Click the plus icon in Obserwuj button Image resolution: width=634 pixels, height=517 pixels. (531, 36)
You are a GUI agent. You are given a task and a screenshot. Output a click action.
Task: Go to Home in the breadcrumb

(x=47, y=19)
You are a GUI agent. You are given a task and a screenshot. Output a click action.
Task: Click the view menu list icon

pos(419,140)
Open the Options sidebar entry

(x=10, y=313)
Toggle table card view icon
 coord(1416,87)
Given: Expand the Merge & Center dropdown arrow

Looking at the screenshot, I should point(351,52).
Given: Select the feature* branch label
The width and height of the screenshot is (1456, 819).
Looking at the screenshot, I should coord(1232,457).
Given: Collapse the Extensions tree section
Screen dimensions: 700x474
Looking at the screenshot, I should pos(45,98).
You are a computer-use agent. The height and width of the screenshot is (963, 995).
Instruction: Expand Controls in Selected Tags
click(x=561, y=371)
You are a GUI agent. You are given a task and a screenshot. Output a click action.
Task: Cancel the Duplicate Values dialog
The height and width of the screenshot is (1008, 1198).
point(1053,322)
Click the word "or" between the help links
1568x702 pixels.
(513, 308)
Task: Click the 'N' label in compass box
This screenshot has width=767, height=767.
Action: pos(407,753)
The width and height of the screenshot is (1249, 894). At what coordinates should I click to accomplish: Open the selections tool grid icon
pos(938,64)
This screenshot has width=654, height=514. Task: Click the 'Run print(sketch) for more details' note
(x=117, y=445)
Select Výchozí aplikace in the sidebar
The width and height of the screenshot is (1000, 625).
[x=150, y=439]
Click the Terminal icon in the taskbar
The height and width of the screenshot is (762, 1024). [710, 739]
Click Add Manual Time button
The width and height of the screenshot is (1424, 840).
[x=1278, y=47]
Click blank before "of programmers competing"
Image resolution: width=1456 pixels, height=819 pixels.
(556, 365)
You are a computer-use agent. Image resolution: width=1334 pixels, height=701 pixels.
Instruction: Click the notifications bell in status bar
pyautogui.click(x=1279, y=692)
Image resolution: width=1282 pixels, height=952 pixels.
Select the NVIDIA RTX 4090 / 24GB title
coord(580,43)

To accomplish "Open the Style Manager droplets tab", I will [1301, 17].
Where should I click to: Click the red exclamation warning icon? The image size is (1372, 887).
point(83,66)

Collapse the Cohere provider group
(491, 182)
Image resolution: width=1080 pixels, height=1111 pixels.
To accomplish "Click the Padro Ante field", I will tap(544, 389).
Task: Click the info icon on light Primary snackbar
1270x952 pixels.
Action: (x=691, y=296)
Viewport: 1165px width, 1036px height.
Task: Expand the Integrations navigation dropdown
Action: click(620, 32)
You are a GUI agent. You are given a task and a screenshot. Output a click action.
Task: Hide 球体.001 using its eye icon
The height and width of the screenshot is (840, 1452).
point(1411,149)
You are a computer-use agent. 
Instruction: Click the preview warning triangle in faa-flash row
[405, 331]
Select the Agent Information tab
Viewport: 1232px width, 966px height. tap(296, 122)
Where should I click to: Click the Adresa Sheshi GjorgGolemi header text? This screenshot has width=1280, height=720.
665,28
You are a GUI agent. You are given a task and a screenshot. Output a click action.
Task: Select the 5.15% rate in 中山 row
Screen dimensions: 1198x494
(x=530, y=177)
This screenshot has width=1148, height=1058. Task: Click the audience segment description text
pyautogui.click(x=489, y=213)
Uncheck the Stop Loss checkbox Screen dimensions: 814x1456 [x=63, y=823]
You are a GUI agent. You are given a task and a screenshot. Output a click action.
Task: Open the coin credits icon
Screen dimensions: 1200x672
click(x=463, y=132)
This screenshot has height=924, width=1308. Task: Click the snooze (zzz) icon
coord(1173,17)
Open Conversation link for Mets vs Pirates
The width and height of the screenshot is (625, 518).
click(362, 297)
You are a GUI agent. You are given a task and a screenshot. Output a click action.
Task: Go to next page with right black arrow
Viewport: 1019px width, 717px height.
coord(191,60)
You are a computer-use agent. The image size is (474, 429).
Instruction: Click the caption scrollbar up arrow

• • • •

** Your objective **
Copy every one of the records above word for word, leaving each line unchanged.

** Task output **
Click the plus icon in Obserwuj button Image resolution: width=634 pixels, height=517 pixels. (531, 36)
You are a GUI agent. You are given a task and a screenshot. Output a click action.
Task: Go to Home in the breadcrumb

(x=47, y=19)
You are a GUI agent. You are given a task and a screenshot. Output a click action.
Task: Click the view menu list icon

pos(419,140)
Open the Options sidebar entry

(x=10, y=313)
Toggle table card view icon
 coord(1416,87)
Given: Expand the Merge & Center dropdown arrow

Looking at the screenshot, I should point(351,52).
Given: Select the feature* branch label
The width and height of the screenshot is (1456, 819).
Looking at the screenshot, I should coord(1232,457).
Given: Collapse the Extensions tree section
Screen dimensions: 700x474
Looking at the screenshot, I should pos(45,98).
You are a computer-use agent. The height and width of the screenshot is (963, 995).
Instruction: Expand Controls in Selected Tags
click(x=561, y=371)
You are a GUI agent. You are given a task and a screenshot. Output a click action.
Task: Cancel the Duplicate Values dialog
The height and width of the screenshot is (1008, 1198).
point(1053,322)
Click the word "or" between the help links
1568x702 pixels.
(513, 308)
Task: Click the 'N' label in compass box
This screenshot has width=767, height=767.
Action: pos(407,753)
The width and height of the screenshot is (1249, 894). At what coordinates should I click to accomplish: Open the selections tool grid icon
pos(938,64)
This screenshot has width=654, height=514. Task: Click the 'Run print(sketch) for more details' note
(x=117, y=445)
Select Výchozí aplikace in the sidebar
The width and height of the screenshot is (1000, 625).
[x=150, y=439]
Click the Terminal icon in the taskbar
The height and width of the screenshot is (762, 1024). [710, 739]
Click Add Manual Time button
The width and height of the screenshot is (1424, 840).
[x=1278, y=47]
Click blank before "of programmers competing"
Image resolution: width=1456 pixels, height=819 pixels.
(556, 365)
You are a computer-use agent. Image resolution: width=1334 pixels, height=701 pixels.
Instruction: Click the notifications bell in status bar
pyautogui.click(x=1279, y=692)
Image resolution: width=1282 pixels, height=952 pixels.
Select the NVIDIA RTX 4090 / 24GB title
coord(580,43)

To accomplish "Open the Style Manager droplets tab", I will [1301, 17].
Where should I click to: Click the red exclamation warning icon? The image size is (1372, 887).
point(83,66)

Collapse the Cohere provider group
(491, 182)
Image resolution: width=1080 pixels, height=1111 pixels.
To accomplish "Click the Padro Ante field", I will tap(544, 389).
Task: Click the info icon on light Primary snackbar
1270x952 pixels.
Action: (x=691, y=296)
Viewport: 1165px width, 1036px height.
Task: Expand the Integrations navigation dropdown
Action: click(620, 32)
You are a GUI agent. You are given a task and a screenshot. Output a click action.
Task: Hide 球体.001 using its eye icon
The height and width of the screenshot is (840, 1452).
point(1411,149)
You are a computer-use agent. 
Instruction: Click the preview warning triangle in faa-flash row
[405, 331]
Select the Agent Information tab
Viewport: 1232px width, 966px height. tap(296, 122)
Where should I click to: Click the Adresa Sheshi GjorgGolemi header text? This screenshot has width=1280, height=720.
665,28
You are a GUI agent. You are given a task and a screenshot. Output a click action.
Task: Select the 5.15% rate in 中山 row
Screen dimensions: 1198x494
(x=530, y=177)
This screenshot has width=1148, height=1058. Task: Click the audience segment description text
pyautogui.click(x=489, y=213)
Uncheck the Stop Loss checkbox Screen dimensions: 814x1456 [x=63, y=823]
You are a GUI agent. You are given a task and a screenshot. Output a click action.
Task: Open the coin credits icon
Screen dimensions: 1200x672
click(x=463, y=132)
This screenshot has height=924, width=1308. Task: Click the snooze (zzz) icon
coord(1173,17)
Open Conversation link for Mets vs Pirates
The width and height of the screenshot is (625, 518).
click(362, 297)
You are a GUI agent. You are given a task and a screenshot. Output a click action.
Task: Go to next page with right black arrow
Viewport: 1019px width, 717px height.
coord(191,60)
You are a computer-use agent. The image size is (474, 429).
Instruction: Click the caption scrollbar up arrow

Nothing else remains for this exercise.